The downgrading semantics of memory safety (Extended version)

TL;DR

This paper introduces a semantic framework for memory safety focusing on allocator-dependent issues, extending noninterference concepts to include downgrading in low-level memory models.

Contribution

It proposes a notion of gradual allocator independence that captures allocator-specific memory safety aspects, extending the noninterference connection with downgrading mechanisms.

Findings

Defines a formal notion of gradual allocator independence.

Extends noninterference to account for allocator limitations and pointer casts.

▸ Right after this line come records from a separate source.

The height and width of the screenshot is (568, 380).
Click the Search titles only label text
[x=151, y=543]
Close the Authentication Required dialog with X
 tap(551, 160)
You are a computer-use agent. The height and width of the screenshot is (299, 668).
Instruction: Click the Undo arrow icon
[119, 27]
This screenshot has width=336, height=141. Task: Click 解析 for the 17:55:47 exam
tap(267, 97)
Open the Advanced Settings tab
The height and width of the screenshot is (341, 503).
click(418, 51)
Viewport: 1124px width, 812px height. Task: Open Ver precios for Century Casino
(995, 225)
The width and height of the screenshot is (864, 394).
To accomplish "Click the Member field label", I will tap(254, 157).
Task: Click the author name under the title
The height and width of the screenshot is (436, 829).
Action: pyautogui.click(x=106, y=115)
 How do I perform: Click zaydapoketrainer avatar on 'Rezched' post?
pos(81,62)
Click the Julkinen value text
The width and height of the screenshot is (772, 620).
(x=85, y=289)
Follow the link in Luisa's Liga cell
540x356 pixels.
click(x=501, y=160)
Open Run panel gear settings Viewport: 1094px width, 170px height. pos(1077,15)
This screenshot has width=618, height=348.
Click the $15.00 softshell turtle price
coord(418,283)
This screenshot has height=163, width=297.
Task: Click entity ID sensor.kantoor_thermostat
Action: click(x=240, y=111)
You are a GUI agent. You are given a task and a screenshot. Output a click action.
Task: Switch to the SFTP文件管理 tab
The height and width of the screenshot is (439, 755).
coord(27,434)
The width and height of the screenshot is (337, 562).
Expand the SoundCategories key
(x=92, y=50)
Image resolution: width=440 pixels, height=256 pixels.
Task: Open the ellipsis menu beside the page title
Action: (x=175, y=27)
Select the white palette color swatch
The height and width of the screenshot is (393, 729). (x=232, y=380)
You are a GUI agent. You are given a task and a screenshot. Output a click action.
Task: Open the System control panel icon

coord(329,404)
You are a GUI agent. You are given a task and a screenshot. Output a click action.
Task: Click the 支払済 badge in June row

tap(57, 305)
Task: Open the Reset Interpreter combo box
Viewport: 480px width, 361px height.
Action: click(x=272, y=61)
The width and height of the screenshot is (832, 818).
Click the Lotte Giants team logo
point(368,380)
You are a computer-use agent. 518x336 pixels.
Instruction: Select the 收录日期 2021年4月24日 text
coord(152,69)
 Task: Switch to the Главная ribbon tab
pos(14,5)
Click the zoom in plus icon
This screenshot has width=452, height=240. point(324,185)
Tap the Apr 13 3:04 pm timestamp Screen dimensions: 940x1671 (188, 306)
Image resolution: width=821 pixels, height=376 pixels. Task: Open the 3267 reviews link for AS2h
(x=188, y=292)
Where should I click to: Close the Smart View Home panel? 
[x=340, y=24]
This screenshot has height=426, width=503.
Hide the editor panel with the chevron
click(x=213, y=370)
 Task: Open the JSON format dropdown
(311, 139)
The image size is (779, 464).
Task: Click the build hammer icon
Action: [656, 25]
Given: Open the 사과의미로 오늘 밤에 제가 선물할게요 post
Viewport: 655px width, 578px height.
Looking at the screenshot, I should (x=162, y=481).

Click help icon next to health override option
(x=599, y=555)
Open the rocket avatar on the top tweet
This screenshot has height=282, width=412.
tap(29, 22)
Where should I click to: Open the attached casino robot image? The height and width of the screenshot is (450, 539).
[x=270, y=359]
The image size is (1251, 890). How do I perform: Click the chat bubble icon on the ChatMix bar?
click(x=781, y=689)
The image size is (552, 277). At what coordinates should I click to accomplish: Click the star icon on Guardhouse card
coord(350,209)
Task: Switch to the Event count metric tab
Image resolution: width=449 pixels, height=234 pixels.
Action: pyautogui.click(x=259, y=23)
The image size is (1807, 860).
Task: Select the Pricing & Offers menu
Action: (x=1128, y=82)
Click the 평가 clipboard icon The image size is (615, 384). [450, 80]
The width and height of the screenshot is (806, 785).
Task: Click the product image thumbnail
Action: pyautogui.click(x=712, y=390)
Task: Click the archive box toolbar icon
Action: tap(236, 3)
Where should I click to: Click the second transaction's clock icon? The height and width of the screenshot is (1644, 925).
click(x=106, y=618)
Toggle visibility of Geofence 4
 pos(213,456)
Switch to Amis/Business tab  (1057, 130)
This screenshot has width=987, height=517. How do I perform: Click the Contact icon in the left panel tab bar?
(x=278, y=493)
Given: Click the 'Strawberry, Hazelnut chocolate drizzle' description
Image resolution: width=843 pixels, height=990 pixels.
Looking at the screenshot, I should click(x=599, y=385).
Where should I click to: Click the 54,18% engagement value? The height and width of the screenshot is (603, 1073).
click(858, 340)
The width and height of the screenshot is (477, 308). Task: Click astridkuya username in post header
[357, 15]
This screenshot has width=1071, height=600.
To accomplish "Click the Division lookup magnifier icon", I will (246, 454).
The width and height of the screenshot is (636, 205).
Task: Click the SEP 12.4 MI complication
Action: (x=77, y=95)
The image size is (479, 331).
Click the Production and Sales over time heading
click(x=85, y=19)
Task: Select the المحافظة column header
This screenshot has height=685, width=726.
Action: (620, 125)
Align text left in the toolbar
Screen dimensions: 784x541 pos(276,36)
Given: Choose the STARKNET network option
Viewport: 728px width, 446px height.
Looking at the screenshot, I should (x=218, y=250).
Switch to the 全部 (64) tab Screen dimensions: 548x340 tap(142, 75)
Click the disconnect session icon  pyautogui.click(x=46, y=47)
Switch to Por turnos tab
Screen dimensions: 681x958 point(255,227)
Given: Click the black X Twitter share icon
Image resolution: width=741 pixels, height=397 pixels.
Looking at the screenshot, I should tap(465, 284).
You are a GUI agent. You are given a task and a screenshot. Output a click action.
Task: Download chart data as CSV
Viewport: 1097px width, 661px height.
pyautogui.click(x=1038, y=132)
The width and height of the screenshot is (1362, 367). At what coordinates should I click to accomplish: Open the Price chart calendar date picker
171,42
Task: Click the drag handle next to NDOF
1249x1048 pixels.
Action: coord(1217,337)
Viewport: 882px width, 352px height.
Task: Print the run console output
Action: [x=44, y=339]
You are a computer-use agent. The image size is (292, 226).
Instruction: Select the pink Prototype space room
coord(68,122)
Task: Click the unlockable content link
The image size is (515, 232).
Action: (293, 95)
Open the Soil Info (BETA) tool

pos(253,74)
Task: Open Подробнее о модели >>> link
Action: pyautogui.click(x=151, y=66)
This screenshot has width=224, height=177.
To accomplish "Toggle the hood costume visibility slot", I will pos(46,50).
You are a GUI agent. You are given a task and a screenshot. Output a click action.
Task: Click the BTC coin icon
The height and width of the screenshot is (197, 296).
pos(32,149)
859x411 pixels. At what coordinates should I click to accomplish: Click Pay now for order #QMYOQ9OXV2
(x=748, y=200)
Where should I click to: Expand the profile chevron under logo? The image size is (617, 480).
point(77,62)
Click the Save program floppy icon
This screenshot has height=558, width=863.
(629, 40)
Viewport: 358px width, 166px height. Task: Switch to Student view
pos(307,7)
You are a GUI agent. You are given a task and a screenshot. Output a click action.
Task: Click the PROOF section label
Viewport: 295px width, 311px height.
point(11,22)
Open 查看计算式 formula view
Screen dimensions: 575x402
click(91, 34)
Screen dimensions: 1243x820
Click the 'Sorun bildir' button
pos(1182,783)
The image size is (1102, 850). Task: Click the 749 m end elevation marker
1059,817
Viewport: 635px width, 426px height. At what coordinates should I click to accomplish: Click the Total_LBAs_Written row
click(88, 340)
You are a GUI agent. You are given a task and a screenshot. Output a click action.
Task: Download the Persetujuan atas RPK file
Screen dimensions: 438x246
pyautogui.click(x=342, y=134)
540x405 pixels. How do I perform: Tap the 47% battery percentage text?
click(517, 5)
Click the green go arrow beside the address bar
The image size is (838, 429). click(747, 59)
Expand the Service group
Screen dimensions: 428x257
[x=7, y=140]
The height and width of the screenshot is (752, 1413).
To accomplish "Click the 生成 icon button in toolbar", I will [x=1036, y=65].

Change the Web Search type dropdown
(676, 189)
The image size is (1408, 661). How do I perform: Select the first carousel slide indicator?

Provides a technical treatment of downgrading using information flow machinery.

Abstract

Memory safety is traditionally characterized in terms of bad things that cannot happen. This approach is currently embraced in the literature on formal methods for memory safety. However, a general semantic principle for memory safety, that implies the negative items, remains elusive. This paper focuses on the allocator-specific aspects of memory safety, such as null-pointer dereference, use after free, double free, and heap overflow. To that extent, we propose a notion of gradual allocator independence that accurately captures the allocator-dependent aspects of memory safety. Our approach is inspired by the previously suggested connection between memory safety and noninterference, but extends that connection in a fundamentally important direction towards downgrading. We consider a low-level language with access to an allocator that provides malloc and free primitives in a flat memory model. Pointers are just integers, and as such it is trivial to write memory-unsafe programs. The basic intuition of gradual allocator independence is that of noninterference, namely that allocators must not influence program execution. This intuition is refined in two important ways that account for the allocators running out-of-memory and for programs to have pointer-to-integer casts. The key insight of the definition is to treat these extensions as forms of downgrading and give them satisfactory technical treatment using the state-of-the-art information flow machinery.